Políticos jurando lealtad hasta que la muerte los separe
Por Charlie Núñez
Los juramentos al asumir un cargo se remontan a los tiempos de la antigua Roma; en ellos se juraba lealtad a los cónsules, emperadores y a la República, con serias consecuencias frente al incumplimiento.
En la antigua Grecia y otras culturas, se utilizaba el juramento en profesiones (juramento hipocrático) y así ese juramento fue manifestándose en distintas épocas y culturas, siempre sobre la base de la lealtad a una función o algún cargo.
Al día de hoy, vemos a los funcionarios públicos electos por el voto popular, encabezados por el presidente de la República, funcionarios nombrados por decreto y a los que asumen cargos en muchas instituciones de índole privada, tomar juramento levantando su mano derecha o colocando esta sobre la Biblia o la Constitución del país.
El juramento va a variar de acuerdo al cargo y a quién debe ser leal: al país, a la constitución, a la institución; pero siempre jurando lealtad y respeto y ante Dios.
“Jura usted ante Dios, la patria y por su honor, cumplir y hacer cumplir…; la respuesta es ‘sí, juramos’”.
Pero quiero referirme al juramento de los miembros de los partidos en la República Dominicana, que juran ante Dios, la Patria y por su honor, traicionan en uno, van y se juramentan en otro y al poco tiempo en otro; a veces retornan a su antiguo partido y vuelve un “jefe” a tomarles el juramento.

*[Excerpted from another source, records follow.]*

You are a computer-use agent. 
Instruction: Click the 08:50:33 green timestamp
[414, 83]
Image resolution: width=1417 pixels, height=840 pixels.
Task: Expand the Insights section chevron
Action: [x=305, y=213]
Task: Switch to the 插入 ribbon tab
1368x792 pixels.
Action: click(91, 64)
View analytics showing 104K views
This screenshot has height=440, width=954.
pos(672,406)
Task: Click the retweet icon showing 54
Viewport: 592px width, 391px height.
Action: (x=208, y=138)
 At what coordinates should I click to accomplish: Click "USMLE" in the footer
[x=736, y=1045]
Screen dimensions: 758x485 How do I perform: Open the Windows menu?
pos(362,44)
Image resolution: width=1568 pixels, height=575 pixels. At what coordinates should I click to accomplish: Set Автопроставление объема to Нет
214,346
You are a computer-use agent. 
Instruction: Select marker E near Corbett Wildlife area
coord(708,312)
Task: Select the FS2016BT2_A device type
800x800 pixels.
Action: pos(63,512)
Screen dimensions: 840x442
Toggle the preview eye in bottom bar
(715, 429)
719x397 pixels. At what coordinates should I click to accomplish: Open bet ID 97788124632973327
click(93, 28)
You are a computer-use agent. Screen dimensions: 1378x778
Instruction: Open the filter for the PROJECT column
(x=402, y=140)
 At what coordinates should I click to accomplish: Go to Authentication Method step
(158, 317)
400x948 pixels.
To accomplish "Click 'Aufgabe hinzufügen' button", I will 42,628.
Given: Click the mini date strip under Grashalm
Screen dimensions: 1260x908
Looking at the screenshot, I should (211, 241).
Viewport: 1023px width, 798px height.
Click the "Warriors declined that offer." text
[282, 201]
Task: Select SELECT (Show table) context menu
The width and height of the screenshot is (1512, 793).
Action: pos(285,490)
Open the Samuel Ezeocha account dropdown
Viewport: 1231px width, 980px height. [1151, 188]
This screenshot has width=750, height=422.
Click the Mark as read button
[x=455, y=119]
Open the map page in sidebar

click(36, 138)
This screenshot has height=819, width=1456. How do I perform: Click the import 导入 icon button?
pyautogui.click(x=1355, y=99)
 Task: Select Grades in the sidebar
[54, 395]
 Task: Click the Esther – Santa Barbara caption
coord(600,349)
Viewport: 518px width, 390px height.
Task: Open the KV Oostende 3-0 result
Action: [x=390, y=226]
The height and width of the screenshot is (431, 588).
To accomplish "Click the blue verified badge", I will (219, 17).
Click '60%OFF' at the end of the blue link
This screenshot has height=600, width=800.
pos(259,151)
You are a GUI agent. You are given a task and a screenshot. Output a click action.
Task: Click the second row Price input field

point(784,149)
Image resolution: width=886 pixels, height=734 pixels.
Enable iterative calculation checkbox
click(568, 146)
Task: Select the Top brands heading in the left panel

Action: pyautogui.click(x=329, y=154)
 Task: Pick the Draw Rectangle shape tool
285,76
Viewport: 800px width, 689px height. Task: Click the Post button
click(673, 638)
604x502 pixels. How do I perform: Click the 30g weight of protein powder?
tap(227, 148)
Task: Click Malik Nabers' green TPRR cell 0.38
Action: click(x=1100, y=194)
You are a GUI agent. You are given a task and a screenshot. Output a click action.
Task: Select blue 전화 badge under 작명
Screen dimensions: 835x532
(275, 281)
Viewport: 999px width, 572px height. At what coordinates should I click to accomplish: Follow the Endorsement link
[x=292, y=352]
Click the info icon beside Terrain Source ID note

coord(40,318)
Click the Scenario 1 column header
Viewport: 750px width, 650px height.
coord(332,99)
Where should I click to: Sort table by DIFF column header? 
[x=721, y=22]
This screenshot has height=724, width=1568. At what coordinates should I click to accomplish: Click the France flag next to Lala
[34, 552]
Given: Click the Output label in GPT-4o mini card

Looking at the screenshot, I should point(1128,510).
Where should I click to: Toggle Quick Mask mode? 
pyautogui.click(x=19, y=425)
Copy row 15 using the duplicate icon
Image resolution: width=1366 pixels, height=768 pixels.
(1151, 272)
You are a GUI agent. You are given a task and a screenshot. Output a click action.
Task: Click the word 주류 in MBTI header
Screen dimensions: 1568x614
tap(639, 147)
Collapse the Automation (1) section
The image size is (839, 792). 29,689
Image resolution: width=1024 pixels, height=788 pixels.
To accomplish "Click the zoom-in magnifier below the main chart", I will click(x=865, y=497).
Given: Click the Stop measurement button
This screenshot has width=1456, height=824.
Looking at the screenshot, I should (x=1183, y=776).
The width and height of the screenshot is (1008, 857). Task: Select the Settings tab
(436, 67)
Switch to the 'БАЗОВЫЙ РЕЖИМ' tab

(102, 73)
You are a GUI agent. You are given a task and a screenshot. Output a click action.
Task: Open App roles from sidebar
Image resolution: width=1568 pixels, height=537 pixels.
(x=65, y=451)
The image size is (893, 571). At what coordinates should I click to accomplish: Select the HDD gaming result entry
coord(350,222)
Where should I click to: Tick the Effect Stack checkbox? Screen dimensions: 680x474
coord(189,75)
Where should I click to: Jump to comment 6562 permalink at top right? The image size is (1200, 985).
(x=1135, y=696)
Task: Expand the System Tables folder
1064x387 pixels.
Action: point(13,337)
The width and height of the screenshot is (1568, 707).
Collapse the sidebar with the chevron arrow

No sabemos si es que toman el nombre de Dios o en vano, violando el segundo mandamiento de la ley de Dios, si la patria le importa un carajo y su honor vale una cucaracha en gallinero.
Al dominicano deberían ponerle un tope a la movilidad de un partido a otro, cuando la agote lo pasamos a un retiro obligatorio.
Cuando violan sin justificación la lealtad que juraron, que tengan sanciones mínimas de un periodo gubernamental sin poder ingresar a otro partido ni nombramiento en un gobierno.
Y a los jefes de los partidos, que no se pongan de mojiganga juramentando gentes con un letrero de traidor en la frente.
Si Dios, la Patria, el honor, el respeto y la vergüenza son un relajo, pues que sigamos juramentando.